CORPUS CHRISTI – The Texas 13th Court of Appeals in Corpus Christi has ordered a lower court to revisit a ruling denying arbitration in a lawsuit filed by a woman who alleges her brother’s body was embalmed without her consent, infested with insects during the viewing at their parlor, and buried without his organs.
Justice Nelda Rodriguez noted Jan. 25 the plaintiff’s “fraud defense does not justify the denial of arbitration.” Defendants in the case are Service Corp. International and SCI Texas Funeral Services Inc.
The appellate court reversed the trial court decision and remanded it back to trial, stating that the trial court erred in denying the motion to compel arbitration.
Rodriguez wrote the court opinion, noting in the decision that “We find that the Interment Agreement and its arbitration clause are supported by valid consideration.”
According to the opinion, Mary Ruiz hired Funeraria Del Angel Buena Vista in Brownsville to take care of the remains of her brother Ernesto Eguia after he passed away unexpectedly. Ruiz alleges that the body was embalmed after autopsy without her consent and that bugs covered her deceased brother’s face and chest on the day of the funeral.
Ruiz also claimed that the funeral home employees did not fix their air conditioning after assuring her they would do so, making the bug issue worse during her brother’s funeral service.
Funeraria Del Angel is owned by Service Corp. International and SCI Texas Funeral Services Inc.
Several days after the funeral, the opinion states Ruiz was called to meet with a manager from SCI who told her that her brother’s organs had not been returned to his body after the autopsy and were not buried with him. Ruiz alleges she was given the option of reopening the casket to bury the organs with her brother’s body or to have them cremated and placed next to his grave.
Ruiz filed her lawsuit against SCI, claiming fraud, specifically that SCI knew and had a duty to inform her “that Ernesto’s remains were received in a condition that would cause insect infestation, that the remains had suffered a mishap or would be mishandled by SCI in a manner that would cause insect infestation, and that the remains were to be buried without internal organs,” according to the opinion.

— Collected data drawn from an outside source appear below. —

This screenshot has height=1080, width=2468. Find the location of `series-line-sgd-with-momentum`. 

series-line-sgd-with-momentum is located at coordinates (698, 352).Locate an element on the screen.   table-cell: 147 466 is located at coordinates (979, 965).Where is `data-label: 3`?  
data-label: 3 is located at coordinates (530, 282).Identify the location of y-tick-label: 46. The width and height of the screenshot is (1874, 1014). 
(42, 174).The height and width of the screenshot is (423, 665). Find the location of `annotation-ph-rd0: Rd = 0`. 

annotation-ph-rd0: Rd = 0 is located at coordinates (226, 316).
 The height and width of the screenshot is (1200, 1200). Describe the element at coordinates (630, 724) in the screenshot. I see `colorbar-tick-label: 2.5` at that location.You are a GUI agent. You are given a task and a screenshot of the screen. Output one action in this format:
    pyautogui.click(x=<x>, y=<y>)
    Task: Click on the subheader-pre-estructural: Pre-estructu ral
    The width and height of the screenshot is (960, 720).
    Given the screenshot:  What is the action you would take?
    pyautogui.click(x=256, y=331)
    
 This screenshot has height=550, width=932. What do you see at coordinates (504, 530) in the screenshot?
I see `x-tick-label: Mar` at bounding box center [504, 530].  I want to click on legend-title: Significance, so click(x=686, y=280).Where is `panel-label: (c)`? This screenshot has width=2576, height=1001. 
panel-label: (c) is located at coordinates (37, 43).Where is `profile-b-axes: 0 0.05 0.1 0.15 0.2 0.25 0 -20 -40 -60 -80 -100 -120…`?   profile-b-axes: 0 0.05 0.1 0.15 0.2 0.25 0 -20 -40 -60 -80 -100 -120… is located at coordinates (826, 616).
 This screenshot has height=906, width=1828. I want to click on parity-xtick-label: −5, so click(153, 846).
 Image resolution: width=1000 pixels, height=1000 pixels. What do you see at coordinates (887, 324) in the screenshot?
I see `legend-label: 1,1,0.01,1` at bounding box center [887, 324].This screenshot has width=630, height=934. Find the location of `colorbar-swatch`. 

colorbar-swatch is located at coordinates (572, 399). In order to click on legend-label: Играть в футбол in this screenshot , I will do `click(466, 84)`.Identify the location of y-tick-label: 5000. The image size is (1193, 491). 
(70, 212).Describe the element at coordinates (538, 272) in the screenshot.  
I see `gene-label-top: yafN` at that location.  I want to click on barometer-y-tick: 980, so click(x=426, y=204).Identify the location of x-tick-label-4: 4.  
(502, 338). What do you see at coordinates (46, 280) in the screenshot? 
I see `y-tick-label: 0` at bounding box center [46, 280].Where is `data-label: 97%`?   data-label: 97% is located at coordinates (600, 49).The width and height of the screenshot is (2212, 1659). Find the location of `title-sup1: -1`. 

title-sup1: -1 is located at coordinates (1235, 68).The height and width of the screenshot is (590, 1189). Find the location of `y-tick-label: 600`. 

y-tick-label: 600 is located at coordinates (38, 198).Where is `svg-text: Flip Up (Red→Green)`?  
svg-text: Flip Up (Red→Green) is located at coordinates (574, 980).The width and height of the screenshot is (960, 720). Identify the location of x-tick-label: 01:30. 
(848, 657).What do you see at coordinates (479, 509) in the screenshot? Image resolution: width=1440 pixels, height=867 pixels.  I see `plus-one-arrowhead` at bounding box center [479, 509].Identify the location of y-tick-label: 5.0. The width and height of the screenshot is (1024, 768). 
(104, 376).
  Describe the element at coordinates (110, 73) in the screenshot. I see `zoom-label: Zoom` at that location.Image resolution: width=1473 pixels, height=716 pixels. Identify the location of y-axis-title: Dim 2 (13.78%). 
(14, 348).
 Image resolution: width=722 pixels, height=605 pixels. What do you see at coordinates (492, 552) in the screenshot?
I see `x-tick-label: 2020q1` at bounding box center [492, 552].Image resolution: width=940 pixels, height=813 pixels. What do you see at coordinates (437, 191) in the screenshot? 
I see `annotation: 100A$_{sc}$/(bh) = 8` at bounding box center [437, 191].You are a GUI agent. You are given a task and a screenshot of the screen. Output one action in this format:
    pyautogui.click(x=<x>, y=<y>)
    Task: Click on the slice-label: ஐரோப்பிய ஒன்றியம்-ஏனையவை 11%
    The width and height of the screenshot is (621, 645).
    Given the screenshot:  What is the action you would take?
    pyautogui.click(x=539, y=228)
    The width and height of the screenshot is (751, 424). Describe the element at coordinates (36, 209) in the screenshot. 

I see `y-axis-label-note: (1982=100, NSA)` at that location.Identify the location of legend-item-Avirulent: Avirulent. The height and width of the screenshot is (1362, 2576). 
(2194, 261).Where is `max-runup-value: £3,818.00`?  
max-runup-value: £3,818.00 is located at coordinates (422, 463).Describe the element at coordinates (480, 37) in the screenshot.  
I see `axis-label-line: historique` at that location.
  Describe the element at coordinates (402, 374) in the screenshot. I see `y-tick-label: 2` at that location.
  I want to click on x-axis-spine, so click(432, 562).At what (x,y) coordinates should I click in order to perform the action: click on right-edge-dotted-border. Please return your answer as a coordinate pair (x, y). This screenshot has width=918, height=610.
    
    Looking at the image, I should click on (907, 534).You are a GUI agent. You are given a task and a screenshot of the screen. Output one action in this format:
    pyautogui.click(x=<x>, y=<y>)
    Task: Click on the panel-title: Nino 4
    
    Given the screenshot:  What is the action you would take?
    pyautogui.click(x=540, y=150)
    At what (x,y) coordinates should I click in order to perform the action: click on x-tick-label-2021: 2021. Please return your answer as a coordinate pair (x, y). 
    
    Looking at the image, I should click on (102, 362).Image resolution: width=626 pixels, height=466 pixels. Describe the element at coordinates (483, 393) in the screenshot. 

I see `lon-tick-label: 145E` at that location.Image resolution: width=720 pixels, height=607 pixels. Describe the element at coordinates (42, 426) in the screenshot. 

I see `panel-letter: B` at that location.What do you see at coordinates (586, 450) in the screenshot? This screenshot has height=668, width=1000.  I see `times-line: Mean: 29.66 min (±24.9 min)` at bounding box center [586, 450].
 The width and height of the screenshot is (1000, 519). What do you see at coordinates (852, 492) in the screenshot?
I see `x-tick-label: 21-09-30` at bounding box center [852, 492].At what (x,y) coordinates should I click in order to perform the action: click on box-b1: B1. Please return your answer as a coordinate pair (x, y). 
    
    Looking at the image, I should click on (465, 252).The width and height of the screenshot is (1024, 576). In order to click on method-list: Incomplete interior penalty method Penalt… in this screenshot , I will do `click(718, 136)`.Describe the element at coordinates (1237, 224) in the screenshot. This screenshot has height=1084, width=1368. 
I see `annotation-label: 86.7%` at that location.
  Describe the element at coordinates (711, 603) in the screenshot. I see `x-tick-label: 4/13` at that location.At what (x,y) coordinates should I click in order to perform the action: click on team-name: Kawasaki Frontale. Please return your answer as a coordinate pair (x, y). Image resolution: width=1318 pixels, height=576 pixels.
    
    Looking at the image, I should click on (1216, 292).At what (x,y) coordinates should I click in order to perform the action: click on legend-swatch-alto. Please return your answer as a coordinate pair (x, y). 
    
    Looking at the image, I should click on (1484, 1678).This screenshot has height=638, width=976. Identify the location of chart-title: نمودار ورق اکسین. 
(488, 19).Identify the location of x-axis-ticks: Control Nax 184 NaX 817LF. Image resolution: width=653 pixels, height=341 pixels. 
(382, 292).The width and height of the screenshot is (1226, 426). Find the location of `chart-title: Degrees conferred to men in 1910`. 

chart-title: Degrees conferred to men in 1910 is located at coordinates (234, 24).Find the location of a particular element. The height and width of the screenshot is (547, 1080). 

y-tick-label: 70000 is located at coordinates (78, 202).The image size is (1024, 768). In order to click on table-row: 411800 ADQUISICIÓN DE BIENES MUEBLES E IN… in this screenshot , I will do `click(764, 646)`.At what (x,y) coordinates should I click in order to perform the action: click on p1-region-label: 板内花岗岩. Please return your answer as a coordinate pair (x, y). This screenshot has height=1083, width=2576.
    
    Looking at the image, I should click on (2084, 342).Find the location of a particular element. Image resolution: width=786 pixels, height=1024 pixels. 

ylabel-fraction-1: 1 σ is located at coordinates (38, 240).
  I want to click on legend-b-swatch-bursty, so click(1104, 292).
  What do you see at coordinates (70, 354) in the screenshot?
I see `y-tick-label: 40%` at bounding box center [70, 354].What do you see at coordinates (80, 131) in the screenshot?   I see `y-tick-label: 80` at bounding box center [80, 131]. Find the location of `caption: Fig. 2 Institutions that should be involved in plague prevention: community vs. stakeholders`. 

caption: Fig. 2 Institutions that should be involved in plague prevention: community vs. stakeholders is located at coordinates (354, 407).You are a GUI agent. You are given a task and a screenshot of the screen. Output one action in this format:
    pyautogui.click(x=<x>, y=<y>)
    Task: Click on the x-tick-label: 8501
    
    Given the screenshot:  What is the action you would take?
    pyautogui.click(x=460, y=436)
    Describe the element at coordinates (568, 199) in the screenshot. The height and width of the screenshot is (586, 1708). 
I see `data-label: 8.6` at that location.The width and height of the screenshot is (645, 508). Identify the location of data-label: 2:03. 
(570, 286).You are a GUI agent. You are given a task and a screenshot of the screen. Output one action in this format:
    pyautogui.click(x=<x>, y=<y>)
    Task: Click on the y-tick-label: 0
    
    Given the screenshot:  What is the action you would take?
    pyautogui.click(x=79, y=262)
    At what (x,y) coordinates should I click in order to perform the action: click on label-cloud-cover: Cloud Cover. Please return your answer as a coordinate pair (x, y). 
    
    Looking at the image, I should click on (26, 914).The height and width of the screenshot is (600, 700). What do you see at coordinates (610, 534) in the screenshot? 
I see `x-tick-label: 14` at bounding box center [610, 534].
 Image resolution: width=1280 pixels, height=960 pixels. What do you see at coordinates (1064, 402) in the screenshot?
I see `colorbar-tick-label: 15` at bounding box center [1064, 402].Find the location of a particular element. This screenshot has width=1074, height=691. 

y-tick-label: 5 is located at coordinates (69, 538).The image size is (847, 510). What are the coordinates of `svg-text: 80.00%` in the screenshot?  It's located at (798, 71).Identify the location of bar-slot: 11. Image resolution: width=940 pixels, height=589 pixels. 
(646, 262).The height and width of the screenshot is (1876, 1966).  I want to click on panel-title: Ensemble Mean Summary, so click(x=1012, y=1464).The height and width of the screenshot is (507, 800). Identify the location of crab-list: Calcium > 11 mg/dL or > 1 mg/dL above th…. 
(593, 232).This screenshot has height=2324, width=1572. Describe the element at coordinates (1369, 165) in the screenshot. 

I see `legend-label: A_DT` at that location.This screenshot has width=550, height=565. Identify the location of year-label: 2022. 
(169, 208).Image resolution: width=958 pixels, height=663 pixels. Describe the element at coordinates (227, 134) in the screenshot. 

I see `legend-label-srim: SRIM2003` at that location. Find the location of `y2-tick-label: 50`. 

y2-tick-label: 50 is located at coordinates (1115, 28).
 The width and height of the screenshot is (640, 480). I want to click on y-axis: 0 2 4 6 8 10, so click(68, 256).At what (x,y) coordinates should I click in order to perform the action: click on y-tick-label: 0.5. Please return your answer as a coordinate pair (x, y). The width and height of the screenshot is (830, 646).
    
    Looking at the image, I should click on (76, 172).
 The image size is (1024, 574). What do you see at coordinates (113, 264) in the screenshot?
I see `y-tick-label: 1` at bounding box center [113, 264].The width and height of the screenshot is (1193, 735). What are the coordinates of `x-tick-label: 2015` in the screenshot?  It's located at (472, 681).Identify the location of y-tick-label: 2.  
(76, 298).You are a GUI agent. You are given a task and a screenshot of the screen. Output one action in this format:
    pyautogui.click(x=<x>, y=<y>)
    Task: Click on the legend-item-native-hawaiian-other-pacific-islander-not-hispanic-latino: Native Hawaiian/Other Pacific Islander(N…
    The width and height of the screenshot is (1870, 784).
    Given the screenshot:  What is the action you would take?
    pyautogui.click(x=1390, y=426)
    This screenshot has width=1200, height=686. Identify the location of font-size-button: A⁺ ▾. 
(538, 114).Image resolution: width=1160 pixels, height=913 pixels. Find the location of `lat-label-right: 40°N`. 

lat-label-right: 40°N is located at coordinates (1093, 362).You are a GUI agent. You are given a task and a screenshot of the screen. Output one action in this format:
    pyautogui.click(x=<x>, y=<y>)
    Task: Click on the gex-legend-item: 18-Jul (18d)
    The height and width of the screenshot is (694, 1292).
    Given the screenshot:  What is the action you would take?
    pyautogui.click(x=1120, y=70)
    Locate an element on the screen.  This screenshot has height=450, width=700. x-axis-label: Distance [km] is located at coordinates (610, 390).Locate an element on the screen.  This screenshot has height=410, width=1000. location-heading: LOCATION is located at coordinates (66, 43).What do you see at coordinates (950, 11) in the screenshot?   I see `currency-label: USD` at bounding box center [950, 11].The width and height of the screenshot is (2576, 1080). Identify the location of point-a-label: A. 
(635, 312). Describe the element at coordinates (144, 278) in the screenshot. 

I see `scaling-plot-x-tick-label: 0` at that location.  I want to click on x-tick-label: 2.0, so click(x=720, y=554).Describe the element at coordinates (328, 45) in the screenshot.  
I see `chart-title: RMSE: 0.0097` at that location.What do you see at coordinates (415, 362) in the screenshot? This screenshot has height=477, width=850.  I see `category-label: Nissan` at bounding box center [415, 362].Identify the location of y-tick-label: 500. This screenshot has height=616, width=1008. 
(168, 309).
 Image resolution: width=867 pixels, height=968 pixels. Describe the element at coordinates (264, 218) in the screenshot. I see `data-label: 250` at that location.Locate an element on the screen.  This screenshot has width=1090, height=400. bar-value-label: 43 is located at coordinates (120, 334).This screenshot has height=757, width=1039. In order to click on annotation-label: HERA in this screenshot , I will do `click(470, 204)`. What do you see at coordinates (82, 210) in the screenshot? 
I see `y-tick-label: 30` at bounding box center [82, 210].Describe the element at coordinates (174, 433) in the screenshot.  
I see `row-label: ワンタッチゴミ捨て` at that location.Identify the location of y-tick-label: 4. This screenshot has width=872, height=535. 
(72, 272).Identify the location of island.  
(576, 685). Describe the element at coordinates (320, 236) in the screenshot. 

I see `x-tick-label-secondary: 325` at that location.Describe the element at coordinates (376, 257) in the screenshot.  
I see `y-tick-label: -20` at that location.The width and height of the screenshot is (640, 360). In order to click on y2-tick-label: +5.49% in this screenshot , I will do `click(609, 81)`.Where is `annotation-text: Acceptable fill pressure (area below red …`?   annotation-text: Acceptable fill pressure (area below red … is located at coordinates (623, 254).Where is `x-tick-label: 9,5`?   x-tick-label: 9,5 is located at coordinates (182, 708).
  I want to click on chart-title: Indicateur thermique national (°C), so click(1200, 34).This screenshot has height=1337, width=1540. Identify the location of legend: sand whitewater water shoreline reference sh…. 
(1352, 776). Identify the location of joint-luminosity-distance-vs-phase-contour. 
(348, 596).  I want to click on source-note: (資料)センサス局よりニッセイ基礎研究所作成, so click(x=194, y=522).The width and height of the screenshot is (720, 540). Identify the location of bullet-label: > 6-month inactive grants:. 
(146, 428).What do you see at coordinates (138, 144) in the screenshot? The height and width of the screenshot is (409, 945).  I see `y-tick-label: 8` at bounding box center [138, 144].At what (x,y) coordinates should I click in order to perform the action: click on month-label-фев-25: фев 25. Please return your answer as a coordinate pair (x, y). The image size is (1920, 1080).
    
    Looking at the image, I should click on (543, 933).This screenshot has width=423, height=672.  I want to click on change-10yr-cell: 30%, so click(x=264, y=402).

SCI filed a motion to compel arbitration, which the trial court denied.
In the appeal for arbitration, SCI argued that the contract Ruiz signed bound her to first try to settle out of court with an arbitrator in accordance with the Federal Arbitration Association. Ruiz argued that the arbitration agreements in the contract she signed with SCI would not apply to the rules of the FAA because her claim is for fraud, stating her claim “could and should not be contemplated within an agreement to arbitrate.”
In the appellate opinion, Rodriguez stated “Under the terms of the arbitration clause in the Funeral Agreement, Ruiz expressly agreed to arbitrate disputes against Funeraria Del Angel Buena Vista as well as any of its 'parent, subsidiary, or affiliate corporations.'”
Rodriguez referred to the Federal Trade Commission’s “Funeral Rule” in reversing the trial court’s decision to explain the appellate court’s jurisdiction. Noting that neither court should be addressing the issue of fraud, Rodriguez noted, “if Ruiz’s affirmative defense of fraud is to be addressed, it is the arbitrator, and not the trial court, that must address it. The trial court could not have relied on Ruiz’s affirmative defense of fraud to deny arbitration.”
The appellate court's ruling leaves open the possibility that the motion could yet be denied by the lower court, with the panel abstaining from the motion itself and instead asking the trial court to revisit the issue of unconscionability--the claim that claim the contracts terms compelling arbitration are unjustly in favor of SCI--that it did not address from Ruiz's original fraud claim,
“When the record is not fully developed with respect to the alternative grounds, appellate courts should refrain from addressing issues beyond the trial court’s express basis for its ruling," the appeals court wrote in its opinion.
Texas 13th Court of Appeals in Corpus Christi case number 13-16-00699-CV
Editor's note: this article was updated to clarify that the appeals court did not rule as to whether arbitration was required, but instead asked to trial court to revisit its decision denying arbitration.